Directions
(a) In the FSCrawler forum thread below, what does the poster say about "my_pipeline_id"?
(b) Write the next part of the FSCrawler forum thread below, picking up right after its final line.

Page extract
How to use FSCrawler to send elasticsearch Base64 encoded PDF?

aeronesto · March 16, 2018, 7:06pm

Trying to index a PDF into elasticsearch using FSCrawler, since elasticsearch needs Base64 encoded data. I have the following job created in FSCrawler:

{
  "name" : "my_job_name",
  "fs" : {
    "url" : "/tmp/es",
    "update_rate" : "15m",
    "includes" : [ "*.pdf" ],
    "json_support" : false,
    "filename_as_id" : false,
    "add_filesize" : true,
    "remove_deleted" : true,
    "add_as_inner_object" : false,
    "store_source" : false,
    "index_content" : true,
    "attributes_support" : false,
    "raw_metadata" : false,
    "xml_support" : false,
    "index_folders" : true,
    "lang_detect" : false,
    "continue_on_error" : false,
    "pdf_ocr" : true,
    "ocr" : {
      "language" : "eng"
    }
  },
  "elasticsearch" : {
    "nodes" : [ {
      "host" : "127.0.0.1",
      "port" : 9200,
      "scheme" : "HTTP"
    } ],
    "bulk_size" : 100,
    "flush_interval" : "5s",
    "pipeline" : "my_pipeline_id"
  },
  "rest" : {
    "scheme" : "HTTP",
    "host" : "127.0.0.1",
    "port" : 8080,
    "endpoint" : "fscrawler"
  }
}

("my_pipeline_id" is a placeholder, for now. I don't have a pipeline created.)

How would I create my pipeline to send elasticsearch Base64 encoded PDF from FSCrawler?

When I run FSCrawler on one PDF, this is what I get in the ES index:

{
  "my_job_name" : {
    "aliases" : { },
    "mappings" : {
      "doc" : {
        "properties" : {
          "attachment" : {
            "type" : "binary"
          },
          "attributes" : {
            "properties" : {
              "group" : {
                "type" : "keyword"
              },
              "owner" : {
                "type" : "keyword"

Rows showing where targets appear
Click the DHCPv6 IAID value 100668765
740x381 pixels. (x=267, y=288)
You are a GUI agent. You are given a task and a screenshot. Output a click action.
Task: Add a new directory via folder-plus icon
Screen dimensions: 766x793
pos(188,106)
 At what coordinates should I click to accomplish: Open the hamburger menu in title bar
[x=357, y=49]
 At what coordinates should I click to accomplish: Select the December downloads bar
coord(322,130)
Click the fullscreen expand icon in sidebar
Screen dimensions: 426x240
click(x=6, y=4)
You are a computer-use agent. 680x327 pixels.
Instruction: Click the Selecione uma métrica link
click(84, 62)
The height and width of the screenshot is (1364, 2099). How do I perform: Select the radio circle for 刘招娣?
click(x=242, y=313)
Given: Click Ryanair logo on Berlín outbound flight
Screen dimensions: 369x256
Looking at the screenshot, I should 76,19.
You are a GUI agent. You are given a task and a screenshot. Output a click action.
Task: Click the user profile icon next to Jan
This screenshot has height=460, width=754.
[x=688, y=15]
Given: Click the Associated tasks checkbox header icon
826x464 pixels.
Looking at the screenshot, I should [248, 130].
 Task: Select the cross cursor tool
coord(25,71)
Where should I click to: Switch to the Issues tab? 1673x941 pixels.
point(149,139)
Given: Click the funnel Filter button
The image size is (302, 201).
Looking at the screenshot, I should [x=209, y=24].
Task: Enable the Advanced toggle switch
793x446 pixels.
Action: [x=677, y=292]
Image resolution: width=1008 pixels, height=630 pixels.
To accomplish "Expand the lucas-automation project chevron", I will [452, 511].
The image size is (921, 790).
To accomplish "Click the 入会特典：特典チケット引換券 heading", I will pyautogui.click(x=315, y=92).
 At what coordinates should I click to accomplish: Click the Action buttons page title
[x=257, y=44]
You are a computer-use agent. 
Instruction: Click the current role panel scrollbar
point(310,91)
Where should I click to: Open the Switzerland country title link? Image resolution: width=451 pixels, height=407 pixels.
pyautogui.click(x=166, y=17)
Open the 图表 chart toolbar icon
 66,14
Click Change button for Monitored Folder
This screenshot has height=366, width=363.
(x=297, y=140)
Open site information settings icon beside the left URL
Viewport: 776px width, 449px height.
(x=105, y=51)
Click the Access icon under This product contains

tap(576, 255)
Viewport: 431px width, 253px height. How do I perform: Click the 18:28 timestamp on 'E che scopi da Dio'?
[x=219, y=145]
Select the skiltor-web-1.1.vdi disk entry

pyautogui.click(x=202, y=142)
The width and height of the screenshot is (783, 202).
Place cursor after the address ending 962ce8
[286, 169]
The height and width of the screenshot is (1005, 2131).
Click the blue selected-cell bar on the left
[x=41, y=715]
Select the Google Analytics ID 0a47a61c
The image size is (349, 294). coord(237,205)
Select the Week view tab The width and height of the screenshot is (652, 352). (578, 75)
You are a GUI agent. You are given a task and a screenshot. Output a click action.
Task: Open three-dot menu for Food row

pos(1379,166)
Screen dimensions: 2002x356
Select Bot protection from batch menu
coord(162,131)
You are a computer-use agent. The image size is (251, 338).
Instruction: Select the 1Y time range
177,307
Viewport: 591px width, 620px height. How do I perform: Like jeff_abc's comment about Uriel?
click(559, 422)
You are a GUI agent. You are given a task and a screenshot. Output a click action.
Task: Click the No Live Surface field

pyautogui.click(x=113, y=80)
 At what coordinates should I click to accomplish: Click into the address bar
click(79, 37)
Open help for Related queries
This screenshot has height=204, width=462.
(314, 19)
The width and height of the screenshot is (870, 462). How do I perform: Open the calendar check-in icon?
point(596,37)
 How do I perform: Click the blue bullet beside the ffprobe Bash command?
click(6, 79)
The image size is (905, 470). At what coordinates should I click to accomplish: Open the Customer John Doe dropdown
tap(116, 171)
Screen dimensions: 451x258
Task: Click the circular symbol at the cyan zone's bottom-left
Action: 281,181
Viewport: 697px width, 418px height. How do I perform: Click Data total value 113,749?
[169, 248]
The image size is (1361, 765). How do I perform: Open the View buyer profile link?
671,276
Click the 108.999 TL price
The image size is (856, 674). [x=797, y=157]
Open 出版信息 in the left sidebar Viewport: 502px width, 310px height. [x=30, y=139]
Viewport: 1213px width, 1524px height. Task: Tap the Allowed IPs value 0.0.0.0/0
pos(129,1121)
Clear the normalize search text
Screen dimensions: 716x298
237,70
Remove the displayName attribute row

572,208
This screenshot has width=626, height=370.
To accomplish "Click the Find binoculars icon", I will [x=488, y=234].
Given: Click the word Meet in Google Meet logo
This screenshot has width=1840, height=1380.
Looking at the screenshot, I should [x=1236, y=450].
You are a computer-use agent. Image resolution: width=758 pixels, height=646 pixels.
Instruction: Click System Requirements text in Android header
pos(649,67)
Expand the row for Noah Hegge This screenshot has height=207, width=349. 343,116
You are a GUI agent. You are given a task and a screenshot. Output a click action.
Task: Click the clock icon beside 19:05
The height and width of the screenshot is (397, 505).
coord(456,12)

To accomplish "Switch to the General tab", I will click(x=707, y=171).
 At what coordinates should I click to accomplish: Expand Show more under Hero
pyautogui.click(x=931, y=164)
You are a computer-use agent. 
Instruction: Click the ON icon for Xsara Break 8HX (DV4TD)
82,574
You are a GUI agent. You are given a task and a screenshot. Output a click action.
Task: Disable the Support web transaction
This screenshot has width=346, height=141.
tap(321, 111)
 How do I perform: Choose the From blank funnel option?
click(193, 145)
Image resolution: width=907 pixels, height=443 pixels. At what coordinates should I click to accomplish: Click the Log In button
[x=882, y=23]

Expected outputs
(a) It is a placeholder for now; the poster has not created a pipeline.

(b)
              }
            }
          },
          "content" : {
            "type" : "text"
          },
          "file" : {
            "properties" : {
              "checksum" : {
                "type" : "keyword"
              },
              "content_type" : {
                "type" : "keyword"
              },
              "extension" : {
                "type" : "keyword"
              },
              "filename" : {
                "type" : "keyword"
              },
              "filesize" : {
                "type" : "long"
              },
              "indexed_chars" : {
                "type" : "long"
              },
              "indexing_date" : {
                "type" : "date",
                "format" : "dateOptionalTime"
              },
              "last_modified" : {
                "type" : "date",
                "format" : "dateOptionalTime"
              },
              "url" : {
                "type" : "keyword",
                "index" : false
              }
            }
          },
          "meta" : {
            "properties" : {
              "altitude" : {
                "type" : "text"
              },
              "author" : {
                "type" : "text"
              },
              "comments" : {
                "type" : "text"
              },
              "contributor" : {
                "type" : "text"
              },
              "coverage" : {
                "type" : "text"
              },
              "created" : {
                "type" : "date",
                "format" : "dateOptionalTime"
              },
              "creator_tool" : {
                "type" : "keyword"
              },
              "date" : {
                "type" : "date",
                "format" : "dateOptionalTime"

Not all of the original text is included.